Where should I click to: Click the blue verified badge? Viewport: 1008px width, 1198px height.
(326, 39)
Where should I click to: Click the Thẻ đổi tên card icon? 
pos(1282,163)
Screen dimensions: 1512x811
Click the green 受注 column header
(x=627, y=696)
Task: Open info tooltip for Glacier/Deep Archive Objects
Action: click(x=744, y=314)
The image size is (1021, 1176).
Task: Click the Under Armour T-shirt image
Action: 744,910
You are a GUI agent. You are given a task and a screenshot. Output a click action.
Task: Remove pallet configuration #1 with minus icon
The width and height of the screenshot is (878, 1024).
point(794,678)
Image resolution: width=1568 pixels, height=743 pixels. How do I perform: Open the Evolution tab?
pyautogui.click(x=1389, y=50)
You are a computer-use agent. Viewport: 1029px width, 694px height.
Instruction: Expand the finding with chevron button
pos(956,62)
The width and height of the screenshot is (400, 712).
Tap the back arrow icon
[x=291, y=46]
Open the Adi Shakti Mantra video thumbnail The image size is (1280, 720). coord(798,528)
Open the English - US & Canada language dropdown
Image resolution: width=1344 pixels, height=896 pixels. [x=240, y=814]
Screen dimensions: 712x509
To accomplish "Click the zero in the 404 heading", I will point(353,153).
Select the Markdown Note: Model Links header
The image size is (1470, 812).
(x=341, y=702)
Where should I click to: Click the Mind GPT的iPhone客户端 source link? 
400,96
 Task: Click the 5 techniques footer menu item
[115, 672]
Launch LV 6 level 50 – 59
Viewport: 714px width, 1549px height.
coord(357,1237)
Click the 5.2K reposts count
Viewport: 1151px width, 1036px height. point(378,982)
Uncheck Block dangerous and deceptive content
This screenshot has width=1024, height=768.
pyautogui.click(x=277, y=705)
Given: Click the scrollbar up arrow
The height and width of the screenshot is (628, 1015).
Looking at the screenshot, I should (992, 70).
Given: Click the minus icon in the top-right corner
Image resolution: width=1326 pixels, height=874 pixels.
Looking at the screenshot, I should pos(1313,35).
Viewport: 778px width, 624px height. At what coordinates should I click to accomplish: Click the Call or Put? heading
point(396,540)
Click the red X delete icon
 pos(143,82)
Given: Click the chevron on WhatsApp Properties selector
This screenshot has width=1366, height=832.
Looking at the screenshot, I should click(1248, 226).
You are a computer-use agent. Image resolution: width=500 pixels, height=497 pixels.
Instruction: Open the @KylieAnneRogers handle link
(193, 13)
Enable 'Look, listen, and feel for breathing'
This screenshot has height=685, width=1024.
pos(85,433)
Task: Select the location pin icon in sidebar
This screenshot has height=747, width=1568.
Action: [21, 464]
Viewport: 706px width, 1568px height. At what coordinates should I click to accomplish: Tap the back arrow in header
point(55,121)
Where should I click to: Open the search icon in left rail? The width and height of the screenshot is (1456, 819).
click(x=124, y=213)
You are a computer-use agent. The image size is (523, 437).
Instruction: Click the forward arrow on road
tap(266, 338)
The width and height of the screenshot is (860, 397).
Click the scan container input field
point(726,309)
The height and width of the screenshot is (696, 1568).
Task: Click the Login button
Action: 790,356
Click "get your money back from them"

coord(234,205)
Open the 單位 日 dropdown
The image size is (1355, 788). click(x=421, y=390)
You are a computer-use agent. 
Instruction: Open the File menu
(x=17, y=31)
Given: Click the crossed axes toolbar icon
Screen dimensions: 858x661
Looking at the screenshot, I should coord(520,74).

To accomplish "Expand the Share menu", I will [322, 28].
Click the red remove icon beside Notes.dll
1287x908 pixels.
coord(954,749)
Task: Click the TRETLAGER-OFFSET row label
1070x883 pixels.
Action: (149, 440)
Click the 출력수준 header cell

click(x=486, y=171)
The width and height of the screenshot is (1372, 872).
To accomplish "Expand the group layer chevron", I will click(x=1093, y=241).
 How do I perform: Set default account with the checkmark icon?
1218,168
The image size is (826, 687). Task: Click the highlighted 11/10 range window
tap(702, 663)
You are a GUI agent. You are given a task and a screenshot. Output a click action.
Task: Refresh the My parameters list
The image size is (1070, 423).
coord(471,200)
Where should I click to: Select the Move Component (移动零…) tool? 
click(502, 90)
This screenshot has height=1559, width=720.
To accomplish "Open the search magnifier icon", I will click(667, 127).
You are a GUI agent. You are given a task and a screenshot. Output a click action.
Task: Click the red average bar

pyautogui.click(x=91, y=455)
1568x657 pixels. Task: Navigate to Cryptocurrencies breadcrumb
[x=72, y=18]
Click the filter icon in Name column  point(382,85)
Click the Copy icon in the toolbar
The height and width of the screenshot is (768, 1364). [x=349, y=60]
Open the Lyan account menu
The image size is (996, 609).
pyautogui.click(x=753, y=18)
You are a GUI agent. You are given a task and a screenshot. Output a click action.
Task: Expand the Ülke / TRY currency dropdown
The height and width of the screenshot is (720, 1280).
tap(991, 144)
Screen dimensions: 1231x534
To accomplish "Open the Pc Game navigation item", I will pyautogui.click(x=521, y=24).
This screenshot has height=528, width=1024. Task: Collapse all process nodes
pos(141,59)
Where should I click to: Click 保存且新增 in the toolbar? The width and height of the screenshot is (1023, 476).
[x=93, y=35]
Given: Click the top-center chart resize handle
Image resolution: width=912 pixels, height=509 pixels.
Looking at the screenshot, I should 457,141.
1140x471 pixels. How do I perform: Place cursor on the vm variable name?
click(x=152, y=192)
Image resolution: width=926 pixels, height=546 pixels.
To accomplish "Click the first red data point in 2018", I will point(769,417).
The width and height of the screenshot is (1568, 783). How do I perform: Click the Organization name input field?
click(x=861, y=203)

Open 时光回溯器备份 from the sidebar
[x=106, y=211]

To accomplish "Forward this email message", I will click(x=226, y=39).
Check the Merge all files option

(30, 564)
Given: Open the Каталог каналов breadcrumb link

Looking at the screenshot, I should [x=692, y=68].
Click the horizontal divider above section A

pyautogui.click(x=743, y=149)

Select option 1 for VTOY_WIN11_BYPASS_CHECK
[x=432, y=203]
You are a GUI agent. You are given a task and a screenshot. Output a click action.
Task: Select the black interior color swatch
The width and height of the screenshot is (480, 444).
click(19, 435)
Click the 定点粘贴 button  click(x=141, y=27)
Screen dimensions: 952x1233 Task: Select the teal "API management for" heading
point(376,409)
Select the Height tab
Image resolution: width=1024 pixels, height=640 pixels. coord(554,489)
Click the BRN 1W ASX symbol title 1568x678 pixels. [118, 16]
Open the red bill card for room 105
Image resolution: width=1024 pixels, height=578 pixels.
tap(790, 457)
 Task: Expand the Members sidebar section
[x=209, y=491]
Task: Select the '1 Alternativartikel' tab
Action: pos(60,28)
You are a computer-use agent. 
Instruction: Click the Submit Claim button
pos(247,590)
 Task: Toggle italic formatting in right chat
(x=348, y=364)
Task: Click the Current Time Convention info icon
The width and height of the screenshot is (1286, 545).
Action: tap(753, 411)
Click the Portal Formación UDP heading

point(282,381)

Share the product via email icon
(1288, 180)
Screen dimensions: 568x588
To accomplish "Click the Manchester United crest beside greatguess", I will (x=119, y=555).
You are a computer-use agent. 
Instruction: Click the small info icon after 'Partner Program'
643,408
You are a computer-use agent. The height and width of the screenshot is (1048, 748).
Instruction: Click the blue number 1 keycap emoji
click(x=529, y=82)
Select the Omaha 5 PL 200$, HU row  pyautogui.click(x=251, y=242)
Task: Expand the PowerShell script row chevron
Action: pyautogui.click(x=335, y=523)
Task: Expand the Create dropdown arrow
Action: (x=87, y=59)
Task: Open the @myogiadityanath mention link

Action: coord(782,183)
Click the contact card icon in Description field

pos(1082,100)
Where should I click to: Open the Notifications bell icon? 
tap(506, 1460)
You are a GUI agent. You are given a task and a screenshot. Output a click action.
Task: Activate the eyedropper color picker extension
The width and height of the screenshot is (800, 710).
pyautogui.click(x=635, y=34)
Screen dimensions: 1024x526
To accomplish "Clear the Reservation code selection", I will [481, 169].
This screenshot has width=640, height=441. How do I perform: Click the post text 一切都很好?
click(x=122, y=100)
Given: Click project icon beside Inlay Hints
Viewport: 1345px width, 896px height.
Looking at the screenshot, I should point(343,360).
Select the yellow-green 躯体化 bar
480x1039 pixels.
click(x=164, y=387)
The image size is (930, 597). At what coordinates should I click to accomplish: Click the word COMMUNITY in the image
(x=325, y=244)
◆ ◆ ◆ ◆
◆ The problem ◆
Up to and including the line that holds "Screen dimensions: 1512x811", reproduce the records above exactly from their first line, and give nothing else.

◆ Exercise result ◆
Where should I click to: Click the blue verified badge? Viewport: 1008px width, 1198px height.
(326, 39)
Where should I click to: Click the Thẻ đổi tên card icon? 
pos(1282,163)
Screen dimensions: 1512x811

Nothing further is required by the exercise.